_Records excerpted from a collection:_
=== Begin Enclosure ===

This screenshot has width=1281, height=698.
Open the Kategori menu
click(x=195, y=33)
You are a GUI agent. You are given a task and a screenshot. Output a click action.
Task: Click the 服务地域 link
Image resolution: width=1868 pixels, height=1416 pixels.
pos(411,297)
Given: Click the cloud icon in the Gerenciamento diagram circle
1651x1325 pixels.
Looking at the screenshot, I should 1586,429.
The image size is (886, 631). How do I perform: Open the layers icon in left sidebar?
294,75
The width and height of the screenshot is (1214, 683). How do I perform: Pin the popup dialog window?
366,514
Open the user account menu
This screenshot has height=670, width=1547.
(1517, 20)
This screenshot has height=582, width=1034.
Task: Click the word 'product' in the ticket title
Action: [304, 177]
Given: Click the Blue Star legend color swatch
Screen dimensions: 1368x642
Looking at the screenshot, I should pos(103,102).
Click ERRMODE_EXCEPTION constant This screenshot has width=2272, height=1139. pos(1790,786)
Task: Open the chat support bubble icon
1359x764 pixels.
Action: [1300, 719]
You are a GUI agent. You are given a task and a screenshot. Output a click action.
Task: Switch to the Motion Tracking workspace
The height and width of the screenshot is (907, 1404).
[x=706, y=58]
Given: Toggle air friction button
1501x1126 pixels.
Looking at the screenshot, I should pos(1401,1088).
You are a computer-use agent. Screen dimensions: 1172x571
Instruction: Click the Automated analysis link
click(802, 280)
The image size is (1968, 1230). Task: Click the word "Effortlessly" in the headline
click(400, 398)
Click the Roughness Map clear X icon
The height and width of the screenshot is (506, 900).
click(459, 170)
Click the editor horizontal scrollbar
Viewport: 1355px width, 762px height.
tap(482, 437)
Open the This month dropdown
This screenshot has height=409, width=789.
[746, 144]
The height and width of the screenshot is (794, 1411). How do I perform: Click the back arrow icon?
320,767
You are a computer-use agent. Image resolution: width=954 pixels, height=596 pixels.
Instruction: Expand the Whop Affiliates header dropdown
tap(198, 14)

=== End Enclosure ===

_ABOUT THIS TASK:_ Wherever the word "computer" appears in a line of the data above, copy that line.

_YOUR SOLUTION:_
You are a computer-use agent. Screen dimensions: 1172x571
You are a computer-use agent. Image resolution: width=954 pixels, height=596 pixels.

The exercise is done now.